◆ **Problem**: Search term "computer": please show all lines in the listing that contain it.

+-------+

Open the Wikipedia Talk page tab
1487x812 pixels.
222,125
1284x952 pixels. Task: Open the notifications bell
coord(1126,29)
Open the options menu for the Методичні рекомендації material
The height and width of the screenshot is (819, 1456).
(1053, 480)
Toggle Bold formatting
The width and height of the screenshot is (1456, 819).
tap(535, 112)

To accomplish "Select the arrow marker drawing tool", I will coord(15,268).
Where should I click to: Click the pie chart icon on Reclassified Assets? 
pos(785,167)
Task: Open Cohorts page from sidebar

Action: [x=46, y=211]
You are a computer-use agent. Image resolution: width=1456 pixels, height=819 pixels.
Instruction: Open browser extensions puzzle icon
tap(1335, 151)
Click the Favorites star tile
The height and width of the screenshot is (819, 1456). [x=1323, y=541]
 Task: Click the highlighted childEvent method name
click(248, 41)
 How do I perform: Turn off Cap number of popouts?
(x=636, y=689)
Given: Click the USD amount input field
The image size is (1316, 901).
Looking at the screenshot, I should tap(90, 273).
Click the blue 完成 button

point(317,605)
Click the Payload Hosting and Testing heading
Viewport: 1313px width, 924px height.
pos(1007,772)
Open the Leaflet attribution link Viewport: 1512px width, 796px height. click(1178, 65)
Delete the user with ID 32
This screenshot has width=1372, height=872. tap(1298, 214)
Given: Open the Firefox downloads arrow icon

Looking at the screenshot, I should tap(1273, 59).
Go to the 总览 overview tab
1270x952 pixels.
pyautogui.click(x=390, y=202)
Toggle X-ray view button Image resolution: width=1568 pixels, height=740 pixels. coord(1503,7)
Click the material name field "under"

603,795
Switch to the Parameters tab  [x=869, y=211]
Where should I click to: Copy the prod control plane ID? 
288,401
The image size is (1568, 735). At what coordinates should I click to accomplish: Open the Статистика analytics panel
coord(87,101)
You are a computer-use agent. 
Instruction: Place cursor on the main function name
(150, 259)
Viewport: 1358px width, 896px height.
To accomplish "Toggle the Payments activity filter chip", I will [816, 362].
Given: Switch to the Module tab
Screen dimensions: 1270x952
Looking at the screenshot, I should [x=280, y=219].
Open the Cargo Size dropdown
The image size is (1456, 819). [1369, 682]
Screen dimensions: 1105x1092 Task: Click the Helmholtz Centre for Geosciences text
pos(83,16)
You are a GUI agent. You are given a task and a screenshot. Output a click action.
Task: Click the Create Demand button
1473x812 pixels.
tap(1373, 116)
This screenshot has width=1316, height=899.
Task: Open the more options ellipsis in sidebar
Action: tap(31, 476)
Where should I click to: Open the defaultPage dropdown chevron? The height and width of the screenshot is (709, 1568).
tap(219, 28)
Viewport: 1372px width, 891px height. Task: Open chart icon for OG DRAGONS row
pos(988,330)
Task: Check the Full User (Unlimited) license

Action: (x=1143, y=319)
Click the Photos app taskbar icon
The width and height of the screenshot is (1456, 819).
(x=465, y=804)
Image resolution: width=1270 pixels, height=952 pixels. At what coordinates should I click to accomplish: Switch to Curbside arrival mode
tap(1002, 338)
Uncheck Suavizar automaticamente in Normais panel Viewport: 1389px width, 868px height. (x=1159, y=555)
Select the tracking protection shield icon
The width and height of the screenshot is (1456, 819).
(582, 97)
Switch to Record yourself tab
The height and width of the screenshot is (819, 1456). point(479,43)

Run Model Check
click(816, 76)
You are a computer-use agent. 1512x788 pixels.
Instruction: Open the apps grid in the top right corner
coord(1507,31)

+-------+

◆ **Exercise answer**:
You are a computer-use agent. Image resolution: width=1456 pixels, height=819 pixels.
You are a computer-use agent. 
You are a computer-use agent. 1512x788 pixels.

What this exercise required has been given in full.